On December 3 we started hummingbird banding and research at Finca Pura Vida. To say these magnificent birds overwhelmed us is an understatement. We have been having feeders filled for us while we were away from our research station so that when we got here the birds would already be accustomed to the food source. We set our traps last night and filled all of our feeders to the brim to start early. On average over 50 individuals were feeding at one time and we had most likely over 300 individuals feeding in the time period we were working. We constantly had to close traps and nets to catch up on banding already captured individuals.

Finca Pura Vida hummingbird feeders

The most common species we caught was the Green-breasted Mango (Anthracothorax prevostii) which was interesting because last year it was our least encountered species. I took some photos of different ages and sexes to show you this beautiful bird. Once it reaches full breeding plumage the adult male molts to an all-black and green throat.

Green-breasted Mango (Anthracothorax prevostii) (1)

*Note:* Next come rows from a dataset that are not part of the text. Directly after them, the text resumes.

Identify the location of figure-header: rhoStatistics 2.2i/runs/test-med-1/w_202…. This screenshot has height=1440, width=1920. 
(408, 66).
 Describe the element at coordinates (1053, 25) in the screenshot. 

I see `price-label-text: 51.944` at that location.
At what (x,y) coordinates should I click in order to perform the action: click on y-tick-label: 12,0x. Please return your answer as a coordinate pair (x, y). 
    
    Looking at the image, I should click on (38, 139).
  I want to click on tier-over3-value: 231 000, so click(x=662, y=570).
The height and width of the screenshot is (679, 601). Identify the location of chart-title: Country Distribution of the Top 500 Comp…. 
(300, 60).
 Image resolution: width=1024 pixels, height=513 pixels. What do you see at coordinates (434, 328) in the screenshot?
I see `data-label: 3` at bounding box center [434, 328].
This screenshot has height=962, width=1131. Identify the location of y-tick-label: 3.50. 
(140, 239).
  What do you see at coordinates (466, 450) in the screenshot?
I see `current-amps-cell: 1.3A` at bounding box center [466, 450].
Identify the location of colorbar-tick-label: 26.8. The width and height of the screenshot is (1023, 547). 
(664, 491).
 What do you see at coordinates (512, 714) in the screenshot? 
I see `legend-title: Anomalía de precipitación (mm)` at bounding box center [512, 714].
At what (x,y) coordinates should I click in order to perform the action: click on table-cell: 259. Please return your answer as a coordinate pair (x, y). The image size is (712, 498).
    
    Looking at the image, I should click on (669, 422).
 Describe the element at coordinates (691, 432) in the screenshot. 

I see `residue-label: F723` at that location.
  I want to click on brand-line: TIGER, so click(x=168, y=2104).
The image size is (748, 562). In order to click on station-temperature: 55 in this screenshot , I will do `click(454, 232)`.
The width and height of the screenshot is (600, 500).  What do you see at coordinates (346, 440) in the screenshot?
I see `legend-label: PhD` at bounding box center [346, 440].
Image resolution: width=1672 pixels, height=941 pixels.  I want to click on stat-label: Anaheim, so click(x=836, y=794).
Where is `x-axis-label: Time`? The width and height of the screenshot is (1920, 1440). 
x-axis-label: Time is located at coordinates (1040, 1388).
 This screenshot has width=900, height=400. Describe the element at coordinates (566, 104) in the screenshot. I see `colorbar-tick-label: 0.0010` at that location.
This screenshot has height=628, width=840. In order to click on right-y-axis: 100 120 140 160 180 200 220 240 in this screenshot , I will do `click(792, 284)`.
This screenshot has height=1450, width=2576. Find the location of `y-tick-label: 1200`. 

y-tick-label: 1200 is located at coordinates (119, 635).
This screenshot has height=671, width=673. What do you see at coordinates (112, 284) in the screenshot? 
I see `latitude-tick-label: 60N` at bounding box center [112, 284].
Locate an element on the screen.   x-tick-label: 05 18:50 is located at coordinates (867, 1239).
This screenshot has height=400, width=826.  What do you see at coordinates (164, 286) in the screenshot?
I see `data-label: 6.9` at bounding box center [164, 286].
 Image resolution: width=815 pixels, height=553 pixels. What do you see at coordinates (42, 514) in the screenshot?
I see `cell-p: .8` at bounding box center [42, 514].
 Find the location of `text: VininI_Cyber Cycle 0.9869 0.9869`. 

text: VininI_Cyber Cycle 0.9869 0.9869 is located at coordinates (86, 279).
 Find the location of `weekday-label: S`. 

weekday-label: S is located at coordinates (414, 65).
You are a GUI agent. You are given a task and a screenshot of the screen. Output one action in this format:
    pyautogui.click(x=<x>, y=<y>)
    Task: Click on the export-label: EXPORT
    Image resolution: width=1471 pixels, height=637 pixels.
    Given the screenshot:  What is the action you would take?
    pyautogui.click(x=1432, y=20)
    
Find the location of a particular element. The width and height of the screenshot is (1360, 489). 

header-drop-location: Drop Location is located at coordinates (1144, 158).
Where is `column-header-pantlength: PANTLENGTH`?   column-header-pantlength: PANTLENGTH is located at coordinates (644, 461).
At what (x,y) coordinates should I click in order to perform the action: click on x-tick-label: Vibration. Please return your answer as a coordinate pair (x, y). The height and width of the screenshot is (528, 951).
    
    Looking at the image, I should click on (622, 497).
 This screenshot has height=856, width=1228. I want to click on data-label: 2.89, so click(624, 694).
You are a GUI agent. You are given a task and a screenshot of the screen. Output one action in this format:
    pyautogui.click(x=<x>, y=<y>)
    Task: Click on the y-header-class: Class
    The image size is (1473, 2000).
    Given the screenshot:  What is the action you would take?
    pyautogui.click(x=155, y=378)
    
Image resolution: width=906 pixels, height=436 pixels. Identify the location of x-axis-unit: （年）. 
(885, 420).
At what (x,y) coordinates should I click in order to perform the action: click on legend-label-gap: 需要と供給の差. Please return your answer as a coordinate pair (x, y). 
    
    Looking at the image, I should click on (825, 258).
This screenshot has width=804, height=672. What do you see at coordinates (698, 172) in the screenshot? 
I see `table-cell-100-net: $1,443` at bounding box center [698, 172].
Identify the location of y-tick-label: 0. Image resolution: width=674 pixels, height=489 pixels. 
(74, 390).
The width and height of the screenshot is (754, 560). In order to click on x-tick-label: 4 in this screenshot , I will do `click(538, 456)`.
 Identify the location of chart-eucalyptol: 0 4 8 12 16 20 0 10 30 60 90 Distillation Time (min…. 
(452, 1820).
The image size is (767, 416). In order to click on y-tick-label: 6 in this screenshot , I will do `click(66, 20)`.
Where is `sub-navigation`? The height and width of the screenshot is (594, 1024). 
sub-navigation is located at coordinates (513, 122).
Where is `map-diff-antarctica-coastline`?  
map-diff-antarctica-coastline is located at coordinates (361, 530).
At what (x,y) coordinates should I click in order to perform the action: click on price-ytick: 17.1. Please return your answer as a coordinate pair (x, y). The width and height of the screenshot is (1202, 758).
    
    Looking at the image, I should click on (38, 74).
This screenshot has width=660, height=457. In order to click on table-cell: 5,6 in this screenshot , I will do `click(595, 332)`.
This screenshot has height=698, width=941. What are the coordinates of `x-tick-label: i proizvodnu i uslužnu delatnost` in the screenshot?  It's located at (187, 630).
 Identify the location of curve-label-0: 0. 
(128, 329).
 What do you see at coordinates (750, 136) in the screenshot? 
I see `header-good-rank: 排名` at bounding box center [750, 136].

Here are two-hatch year males that are at different stages in their basic body plumage molt.

Green-breasted Mango (Anthracothorax prevostii) (2)

Green-breasted Mango (Anthracothorax prevostii) (4)

The last is what the typical adult female looks like with the black stripe down the middle with large white patches.

Green-breasted Mango (Anthracothorax prevostii) (3)

Our biggest highlight for the day was two White-necked Jacobins (Florisuga mellivora). This is a species that is not supposed to occur on the Nicoya Peninsula.  We caught an adult male last year as well, but with this species occurring two years in a row it begs the question of whether this is a vagrant or a species that was overlooked here. We caught both a male and a female.

White-necked Jacobin (Florisuga mellivora)

The last photo is of a Blue-throated Goldentail (Hylocharis eliciae) and what their amazing gorget feathers look like head on.

Blue-throated Goldentail (Hylocharis eliciae)

We caught a multitude of species the last couple of days and I will post more on them soon. Yesterday we started setting up our station at Cabo Blanco and today our interns arrive.